The Godhra train burning incident of 2002 was perhaps made more evocative a symbol of violence because the image of Hindus caught inside a burning train recalled the massacres of the Partition. In the chapter dedicated to this blood-soaked history, Chatterjee approaches the senseless violence not solely through archival material but also recent representations like the Bollywood movie Gadar: Ek Prem Katha. This cinematic turn is followed through in the next two chapters, with a detailed and highly interesting take on movies that gave a central role to the figure of the train or the railway station.

Films like Sonar Kella, Garam Hawa, Sholay, and Burning Train were structured by their representation of the railways and they are remembered for the famous shots and scenes of moving (sometimes racing) trains as symbols of mobility, virility and the harbingers of a more techno-scientific world to come. The film that ushers the railways into the contemporary forms of representation is undoubtedly Dilwale Dulhania Le Jayenge, with its famous last scene on the railway platform.
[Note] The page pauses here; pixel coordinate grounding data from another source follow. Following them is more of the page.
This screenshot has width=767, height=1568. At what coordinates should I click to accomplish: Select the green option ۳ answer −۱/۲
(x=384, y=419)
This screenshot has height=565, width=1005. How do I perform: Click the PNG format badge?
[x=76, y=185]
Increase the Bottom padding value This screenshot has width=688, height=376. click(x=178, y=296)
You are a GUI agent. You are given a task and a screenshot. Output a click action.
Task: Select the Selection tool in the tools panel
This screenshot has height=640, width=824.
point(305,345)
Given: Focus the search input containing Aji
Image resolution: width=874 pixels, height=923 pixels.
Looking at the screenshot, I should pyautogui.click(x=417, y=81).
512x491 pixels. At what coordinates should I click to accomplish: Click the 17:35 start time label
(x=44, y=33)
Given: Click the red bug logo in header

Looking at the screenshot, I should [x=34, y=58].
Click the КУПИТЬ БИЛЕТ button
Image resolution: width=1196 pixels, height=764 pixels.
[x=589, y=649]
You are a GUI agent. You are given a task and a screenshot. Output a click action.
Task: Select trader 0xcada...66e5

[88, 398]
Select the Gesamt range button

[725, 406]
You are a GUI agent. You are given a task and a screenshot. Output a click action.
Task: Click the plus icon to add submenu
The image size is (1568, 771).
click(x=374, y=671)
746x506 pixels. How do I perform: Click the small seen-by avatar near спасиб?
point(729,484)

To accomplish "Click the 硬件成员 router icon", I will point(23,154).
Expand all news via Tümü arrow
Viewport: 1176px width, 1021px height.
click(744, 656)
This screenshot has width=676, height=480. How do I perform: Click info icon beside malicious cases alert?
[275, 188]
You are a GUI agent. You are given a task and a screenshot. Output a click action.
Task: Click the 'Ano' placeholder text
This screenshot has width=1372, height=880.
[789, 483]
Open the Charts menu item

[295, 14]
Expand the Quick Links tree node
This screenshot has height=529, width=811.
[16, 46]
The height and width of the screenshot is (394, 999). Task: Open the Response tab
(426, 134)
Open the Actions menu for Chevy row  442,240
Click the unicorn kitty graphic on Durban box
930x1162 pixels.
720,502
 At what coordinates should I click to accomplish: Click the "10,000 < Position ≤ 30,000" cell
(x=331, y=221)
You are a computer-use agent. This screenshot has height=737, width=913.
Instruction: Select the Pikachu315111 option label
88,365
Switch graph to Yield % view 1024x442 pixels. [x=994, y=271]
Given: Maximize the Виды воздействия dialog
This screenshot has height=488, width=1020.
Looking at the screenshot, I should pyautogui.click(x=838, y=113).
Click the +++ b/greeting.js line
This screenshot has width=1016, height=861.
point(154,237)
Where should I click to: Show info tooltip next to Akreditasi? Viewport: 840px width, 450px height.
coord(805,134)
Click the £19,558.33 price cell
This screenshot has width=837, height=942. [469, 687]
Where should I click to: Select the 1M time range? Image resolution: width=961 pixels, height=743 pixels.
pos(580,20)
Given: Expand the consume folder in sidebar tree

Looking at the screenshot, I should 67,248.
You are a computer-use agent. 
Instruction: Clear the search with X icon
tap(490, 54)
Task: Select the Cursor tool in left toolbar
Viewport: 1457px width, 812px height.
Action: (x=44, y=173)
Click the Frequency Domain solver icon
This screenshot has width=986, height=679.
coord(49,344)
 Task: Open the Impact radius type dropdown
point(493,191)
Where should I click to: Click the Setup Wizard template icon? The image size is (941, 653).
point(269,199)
For Chatterjee, this movie is a symptom of incredible change, marking India’s repatriation to the colonial West and its entry into the neoliberal globosphere.

It is also the revival of a certain nostalgic ethos fostered by the rise of a diasporic class, both within and outside the country. For this diaspora, the representation of the railways marks the advent of an era of moral neoliberalism, where new age spaces can exist side by side with traditional family values. It is in this neoliberal age however, that the railways seems to face its greatest challenge, as profits go dry, fares double, and infrastructure seems to be on the verge of collapse, leading to derailments almost every month.

It is this question that the book raises in the last chapter: are we slowly inching towards the post-railway era? Perhaps this book itself is a symptom of that change, in which the cultural and literary representations of the railways give way to a more academic, scholarly and nostalgic perspective.

The greatest achievement of this book is that it gathers and collects the myths, narratives and histories of the Indian Railways from sources as disparate as colonial archives and popular movies. Chatterjee successfully conjures up the magic in a lucid style, while maintaining the gravity and solemn tone reminiscent of a train journey.

The Purveyors of Destiny styles itself not as a history, but, rather, a cultural biography of the Indian Railways. Yet in many ways Chatterjee is aware that this biography could very well turn into an obituary, a last longing look at the Railways as an institution integral to the nation it gave birth to.

The Purveyors of Destiny: A Cultural Biography of the Indian Railways, Arup K Chatterjee, Bloomsbury India.